When you do a_k, do you mean sub k? Because when I put sub I put [k]

20. AccessDenied

yeah, when you use equation thing, sub-k is a_k, so that's why I use the _'s

21. Lukecrayonz

So when I'm doing the nth term of the sequence and writing the function for it, what would that be?

22. Lukecrayonz

a[n].375n+.25?

23. AccessDenied

A(n) = a_1 + (n-1)d; d = common difference, a_1 = first term would be the general form I'd use

24. Lukecrayonz

Thank you!
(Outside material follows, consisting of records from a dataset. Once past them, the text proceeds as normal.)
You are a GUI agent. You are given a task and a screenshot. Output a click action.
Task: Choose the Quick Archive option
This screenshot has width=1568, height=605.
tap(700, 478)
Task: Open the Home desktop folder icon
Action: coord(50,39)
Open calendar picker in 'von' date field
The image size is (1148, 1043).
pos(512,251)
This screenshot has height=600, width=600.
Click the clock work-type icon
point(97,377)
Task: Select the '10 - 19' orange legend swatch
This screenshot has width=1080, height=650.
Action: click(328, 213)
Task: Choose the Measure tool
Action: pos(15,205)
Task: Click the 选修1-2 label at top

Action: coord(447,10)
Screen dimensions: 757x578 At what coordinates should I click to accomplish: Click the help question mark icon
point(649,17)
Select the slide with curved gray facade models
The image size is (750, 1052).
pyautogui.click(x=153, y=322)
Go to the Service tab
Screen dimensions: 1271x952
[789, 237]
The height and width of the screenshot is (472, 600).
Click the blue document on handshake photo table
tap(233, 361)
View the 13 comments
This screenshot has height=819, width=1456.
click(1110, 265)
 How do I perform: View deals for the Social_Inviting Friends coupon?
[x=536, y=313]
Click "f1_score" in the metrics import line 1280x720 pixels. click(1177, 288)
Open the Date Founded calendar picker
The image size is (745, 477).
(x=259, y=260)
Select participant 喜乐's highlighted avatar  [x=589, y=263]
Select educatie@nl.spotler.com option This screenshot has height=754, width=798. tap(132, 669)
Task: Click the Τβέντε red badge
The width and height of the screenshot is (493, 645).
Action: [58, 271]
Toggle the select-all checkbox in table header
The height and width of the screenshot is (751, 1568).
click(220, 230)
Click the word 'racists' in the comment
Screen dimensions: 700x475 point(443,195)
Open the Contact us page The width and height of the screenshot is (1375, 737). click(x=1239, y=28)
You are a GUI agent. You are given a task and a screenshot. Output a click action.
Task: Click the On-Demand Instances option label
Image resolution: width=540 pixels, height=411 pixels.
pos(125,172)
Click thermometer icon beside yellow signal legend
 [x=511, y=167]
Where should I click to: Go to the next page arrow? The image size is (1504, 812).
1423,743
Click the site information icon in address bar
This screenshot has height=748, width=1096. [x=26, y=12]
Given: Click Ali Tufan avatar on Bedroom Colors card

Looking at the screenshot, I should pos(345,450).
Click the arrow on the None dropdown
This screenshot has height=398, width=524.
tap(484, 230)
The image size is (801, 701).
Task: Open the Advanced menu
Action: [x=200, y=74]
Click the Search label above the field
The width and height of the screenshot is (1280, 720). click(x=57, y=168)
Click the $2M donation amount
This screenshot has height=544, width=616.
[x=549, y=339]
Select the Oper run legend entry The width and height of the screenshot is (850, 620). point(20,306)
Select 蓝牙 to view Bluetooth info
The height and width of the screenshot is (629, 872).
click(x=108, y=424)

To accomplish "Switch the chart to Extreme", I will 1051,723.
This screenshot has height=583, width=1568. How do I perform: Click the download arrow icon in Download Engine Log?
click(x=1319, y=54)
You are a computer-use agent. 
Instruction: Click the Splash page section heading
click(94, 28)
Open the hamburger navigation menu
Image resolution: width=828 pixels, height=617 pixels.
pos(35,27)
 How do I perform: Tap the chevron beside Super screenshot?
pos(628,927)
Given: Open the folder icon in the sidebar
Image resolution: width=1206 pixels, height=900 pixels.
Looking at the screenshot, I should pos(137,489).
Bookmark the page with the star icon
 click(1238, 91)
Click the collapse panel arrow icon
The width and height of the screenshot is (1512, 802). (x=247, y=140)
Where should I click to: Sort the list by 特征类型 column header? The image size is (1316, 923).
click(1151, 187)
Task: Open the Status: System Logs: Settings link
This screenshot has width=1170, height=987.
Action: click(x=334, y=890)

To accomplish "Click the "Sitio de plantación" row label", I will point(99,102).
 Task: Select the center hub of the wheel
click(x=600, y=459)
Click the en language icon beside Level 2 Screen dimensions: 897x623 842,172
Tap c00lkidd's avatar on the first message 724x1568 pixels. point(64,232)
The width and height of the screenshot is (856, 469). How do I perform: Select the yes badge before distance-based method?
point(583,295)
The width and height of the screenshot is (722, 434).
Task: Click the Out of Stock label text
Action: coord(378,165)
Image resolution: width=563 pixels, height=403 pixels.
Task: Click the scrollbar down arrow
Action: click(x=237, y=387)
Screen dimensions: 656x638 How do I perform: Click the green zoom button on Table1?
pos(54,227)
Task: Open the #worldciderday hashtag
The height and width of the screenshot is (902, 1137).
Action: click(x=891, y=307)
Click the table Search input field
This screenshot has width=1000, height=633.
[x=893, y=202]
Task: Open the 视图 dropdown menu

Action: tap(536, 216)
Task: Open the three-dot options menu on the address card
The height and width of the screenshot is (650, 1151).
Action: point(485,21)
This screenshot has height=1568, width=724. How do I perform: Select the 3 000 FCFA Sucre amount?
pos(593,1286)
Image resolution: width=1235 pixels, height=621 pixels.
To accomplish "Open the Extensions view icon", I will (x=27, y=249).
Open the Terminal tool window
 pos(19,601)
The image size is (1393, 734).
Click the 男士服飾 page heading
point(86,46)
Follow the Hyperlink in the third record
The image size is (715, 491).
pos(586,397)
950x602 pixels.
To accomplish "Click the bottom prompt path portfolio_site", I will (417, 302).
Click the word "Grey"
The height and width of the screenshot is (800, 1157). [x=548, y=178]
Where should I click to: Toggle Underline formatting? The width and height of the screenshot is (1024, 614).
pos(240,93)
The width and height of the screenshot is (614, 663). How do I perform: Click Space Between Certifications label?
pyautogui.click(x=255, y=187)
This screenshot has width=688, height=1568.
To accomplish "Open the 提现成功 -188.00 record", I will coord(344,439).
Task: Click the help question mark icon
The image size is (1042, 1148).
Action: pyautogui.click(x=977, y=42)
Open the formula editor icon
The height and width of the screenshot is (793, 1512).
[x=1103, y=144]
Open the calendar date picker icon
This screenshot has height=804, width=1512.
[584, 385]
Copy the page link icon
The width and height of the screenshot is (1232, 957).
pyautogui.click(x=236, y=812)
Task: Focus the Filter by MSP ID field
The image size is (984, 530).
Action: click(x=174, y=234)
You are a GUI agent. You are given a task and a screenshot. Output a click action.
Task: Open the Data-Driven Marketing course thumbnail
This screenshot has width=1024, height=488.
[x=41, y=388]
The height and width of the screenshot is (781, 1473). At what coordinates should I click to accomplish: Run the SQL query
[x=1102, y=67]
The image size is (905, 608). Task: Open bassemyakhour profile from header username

I think mine would work but yours seems more sophisticated.

25. Lukecrayonz

Oh hey, your formula is the exact formula I'm using for my next questions.

26. Lukecrayonz

a[1]=0, d=-2/3

27. AccessDenied

well, if you test n=1, .375 + .25 = .625, which was the second term

28. Lukecrayonz

0+(n-1)(-2/3)

29. AccessDenied

yep, looks correct there. :D I don't know of a more intuitive way to remember the formula except just using it often, since I actually forgot it since going over it in Algebra, though.

30. Lukecrayonz

hmm, another question..

31. Lukecrayonz

Find the nth partial sum of the arithmetic series, a[1]=1.5 d=.5 n=20 If it matters, the series is 1.5, 1.45, 1.40, 1.35

32. Lukecrayonz

I think the formula S[n]=n/2(a[1]+a[n]) would be used?

33. Lukecrayonz

Just kidding far from that.

34. Lukecrayonz

Don't even have a a[n]! Haha, what was I thinking :P

35. AccessDenied

my source with the formulas for this says the (a[1] + a[n] is in numerator

36. Lukecrayonz

Here's an example answer, maybe this could clear up what the formula is..? http://screensnapr.com/v/zVwwkZ.png

37. AccessDenied

yeah, that looks accurate to the formula I found $S_n = \frac{n(a_1 + a_n)}{2}$ I guess it wants you to find the arithmetic series equation, substitute in n=20 to it, and then use the formula for the nth partial sum

38. Lukecrayonz

http://screensnapr.com/v/x2890d.png But in that, where the hell did 9 come from?

39. Lukecrayonz

n-1?

40. AccessDenied

n-1, n = 10 => 10-1 = 9

41. Lukecrayonz

So i got a[10]=1.5+19(.5)=11

42. Lukecrayonz

a[20] sorry

43. AccessDenied

yep, that's what I got as well

44. Lukecrayonz

Then i got s[20]=10(1.5+11)

45. Lukecrayonz

which equals 125

46. AccessDenied

Yep, got 125 as well. :)

47. Lukecrayonz

BOO! REAL WORLD APPLICATION PROBLEMS!

48. Lukecrayonz
49. Lukecrayonz

15*16*17*18*19*20*21? Haha

50. Lukecrayonz

Adding not multiplying, that would be an incredible amount of logs.

51. Lukecrayonz

Uhh, a[1]=15, a[6]=21 and s[6]=21/2(15+21)=126

52. AccessDenied

i think the seventh term should be 21 since there are seven rows, with the first row being 15, sevond is 16, third is 17, fourth = 18, 5th = 19, 6th = 20, and 7th = 21

53. AccessDenied

but it does appear that 126 is correct.